> [Reading text]
***
I also want to try to decode the image with a shader.

I also tried with TEXTURE_2D and I didn’t found any difference (apart the UV coord)

When I finish if it works good I can post it on a opensource repository. :slight_smile:

This is live video, not compressed. I upload it as 24-bit RGB using alternating pbos.

Not smooth means there are very small jumps in playback (unnoticeable in almost anything but the continuous scrolling I described). This has absolutely nothing to do with the upload which works perfectly.

This jumps could be visible because of refresh rate difference. Your monitor is 60Hz but source is 25i. If you can render at full speed (60 FPS) some frames from source would be rendered 3 times per second and all other 2 times per second.

Do you use any filtering? If you use for example linear filtering interlaced image would be fiteret and you can see ghosts on screen, very noticable on horizontal scrolls. Also any interlaced image downscale would have artifacts.

btw… how do you grab live video? Using some TV card? Any DirectShow stuff involved? If yes, did you fix sync source?
***
> [Record set]
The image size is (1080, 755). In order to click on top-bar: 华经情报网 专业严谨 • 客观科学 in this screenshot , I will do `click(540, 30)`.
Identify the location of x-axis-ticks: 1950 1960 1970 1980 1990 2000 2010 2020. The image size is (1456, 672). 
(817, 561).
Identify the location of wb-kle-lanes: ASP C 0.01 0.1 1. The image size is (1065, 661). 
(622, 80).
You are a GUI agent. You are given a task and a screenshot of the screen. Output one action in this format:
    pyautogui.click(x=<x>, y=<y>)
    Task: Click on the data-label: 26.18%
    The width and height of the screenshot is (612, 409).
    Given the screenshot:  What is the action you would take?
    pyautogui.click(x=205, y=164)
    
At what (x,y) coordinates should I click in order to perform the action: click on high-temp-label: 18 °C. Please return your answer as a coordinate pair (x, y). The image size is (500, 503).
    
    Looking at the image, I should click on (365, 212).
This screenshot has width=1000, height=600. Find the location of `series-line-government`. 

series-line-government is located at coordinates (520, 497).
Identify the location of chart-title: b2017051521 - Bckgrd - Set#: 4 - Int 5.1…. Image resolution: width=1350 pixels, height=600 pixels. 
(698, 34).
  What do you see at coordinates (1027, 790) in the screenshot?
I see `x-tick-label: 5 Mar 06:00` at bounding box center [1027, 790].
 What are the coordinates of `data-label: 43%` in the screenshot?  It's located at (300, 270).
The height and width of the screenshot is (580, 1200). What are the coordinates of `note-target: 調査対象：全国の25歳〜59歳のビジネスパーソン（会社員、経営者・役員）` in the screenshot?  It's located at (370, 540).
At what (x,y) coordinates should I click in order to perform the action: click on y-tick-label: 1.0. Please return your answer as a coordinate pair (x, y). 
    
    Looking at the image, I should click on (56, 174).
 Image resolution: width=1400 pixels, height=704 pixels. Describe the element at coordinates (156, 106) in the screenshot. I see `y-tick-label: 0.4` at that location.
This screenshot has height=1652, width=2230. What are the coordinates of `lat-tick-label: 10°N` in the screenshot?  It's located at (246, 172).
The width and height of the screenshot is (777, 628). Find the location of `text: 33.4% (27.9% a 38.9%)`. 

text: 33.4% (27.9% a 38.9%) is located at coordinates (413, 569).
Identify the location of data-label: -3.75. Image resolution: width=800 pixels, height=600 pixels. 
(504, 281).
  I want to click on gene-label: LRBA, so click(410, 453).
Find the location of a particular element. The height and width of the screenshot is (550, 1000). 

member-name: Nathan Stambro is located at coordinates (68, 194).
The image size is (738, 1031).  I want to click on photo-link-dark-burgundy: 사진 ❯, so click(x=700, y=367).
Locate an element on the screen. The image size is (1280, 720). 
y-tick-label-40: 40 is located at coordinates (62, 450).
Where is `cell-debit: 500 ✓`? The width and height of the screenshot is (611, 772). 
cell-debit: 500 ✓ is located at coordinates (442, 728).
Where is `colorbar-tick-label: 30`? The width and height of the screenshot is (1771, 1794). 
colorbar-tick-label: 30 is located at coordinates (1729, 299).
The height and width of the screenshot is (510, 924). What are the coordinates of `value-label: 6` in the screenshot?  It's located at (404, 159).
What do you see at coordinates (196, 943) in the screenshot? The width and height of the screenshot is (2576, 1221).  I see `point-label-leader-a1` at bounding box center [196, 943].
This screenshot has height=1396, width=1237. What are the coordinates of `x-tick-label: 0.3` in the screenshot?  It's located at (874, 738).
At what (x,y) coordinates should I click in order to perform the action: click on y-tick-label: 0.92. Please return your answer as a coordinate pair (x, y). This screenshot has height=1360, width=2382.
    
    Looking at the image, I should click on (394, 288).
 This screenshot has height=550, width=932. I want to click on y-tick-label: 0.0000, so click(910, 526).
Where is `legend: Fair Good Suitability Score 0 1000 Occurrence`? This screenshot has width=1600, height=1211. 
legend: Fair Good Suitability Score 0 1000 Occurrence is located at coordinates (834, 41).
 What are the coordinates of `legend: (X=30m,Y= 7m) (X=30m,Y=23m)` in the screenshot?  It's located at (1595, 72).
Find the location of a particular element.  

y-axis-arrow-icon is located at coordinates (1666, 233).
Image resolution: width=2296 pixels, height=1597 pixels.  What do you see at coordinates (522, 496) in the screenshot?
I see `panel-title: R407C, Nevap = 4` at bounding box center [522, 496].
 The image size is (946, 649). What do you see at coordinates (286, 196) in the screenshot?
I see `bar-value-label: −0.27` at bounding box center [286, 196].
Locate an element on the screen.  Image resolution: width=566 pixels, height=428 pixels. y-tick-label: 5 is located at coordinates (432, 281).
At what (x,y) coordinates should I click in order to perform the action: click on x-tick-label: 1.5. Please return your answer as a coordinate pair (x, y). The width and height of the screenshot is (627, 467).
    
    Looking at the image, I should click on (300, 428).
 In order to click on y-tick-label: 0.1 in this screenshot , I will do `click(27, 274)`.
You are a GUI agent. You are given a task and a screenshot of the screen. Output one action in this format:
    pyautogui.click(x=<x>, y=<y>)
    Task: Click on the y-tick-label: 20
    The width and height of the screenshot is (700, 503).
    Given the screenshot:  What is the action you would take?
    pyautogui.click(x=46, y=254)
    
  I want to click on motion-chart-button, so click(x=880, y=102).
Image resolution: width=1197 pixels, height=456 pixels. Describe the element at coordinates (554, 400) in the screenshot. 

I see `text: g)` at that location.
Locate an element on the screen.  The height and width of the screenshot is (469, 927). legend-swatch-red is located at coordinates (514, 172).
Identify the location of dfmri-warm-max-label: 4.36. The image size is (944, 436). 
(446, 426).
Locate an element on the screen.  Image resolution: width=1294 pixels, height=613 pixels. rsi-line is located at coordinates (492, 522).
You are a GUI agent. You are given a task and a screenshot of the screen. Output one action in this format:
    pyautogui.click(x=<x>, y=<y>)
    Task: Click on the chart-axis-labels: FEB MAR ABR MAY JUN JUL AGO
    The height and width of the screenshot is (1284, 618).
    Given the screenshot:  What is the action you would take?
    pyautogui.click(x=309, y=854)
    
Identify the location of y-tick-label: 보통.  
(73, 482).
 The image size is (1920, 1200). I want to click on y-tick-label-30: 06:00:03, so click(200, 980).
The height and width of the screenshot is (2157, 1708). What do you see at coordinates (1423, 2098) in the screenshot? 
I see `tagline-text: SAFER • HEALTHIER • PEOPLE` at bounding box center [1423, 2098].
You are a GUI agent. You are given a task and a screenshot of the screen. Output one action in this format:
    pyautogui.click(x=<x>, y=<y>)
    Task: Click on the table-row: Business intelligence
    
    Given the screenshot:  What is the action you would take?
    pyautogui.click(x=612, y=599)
***
> [Assignment]
Continue the forum discussion about jumps in live video playback, picking up after its final question.

> [The answer]
Hi,

No, the output is 50Hz, I do not sync at all to the VGA monitor. I read back from the GPU at 50fps (twice the required speed), interlace then transfer the finished image back to the video card. I use various cards, all of them broadcast quality capture boards, e.g. the Decklink from Blackmagic. The whole rendering is synced top this video card and not the GPU.

I tried every filtering method. I cannot notice any difference between nearest and linear, at least not when video is applied on a screen sized quad (which I think is logical: neither minification nor magnification takes place).

Once again, I am quite certain there is no sync problem. All other stuff I render with opengl than read back looks perfectly smooth in movement.

(BTW Directshow: I asked for help about avi playback using Directshow a few months ago. I remember that I got a very good tip from you then and it is working perfectly. Thanks once again.)

the output is 50Hz, I do not sync at all to the VGA monitor

You mean your vga monitor is at 50hz ?
If not, it should.
And you should vsync too.

Anything else will show slight time jerkiness, especially visible on scrollings.

Hmm, I think I did not describe the situation very well. I also have an output on the VGA but it is only for preview. I do not even care about how it looks. The real output appears on the video card, and the render is synced to that.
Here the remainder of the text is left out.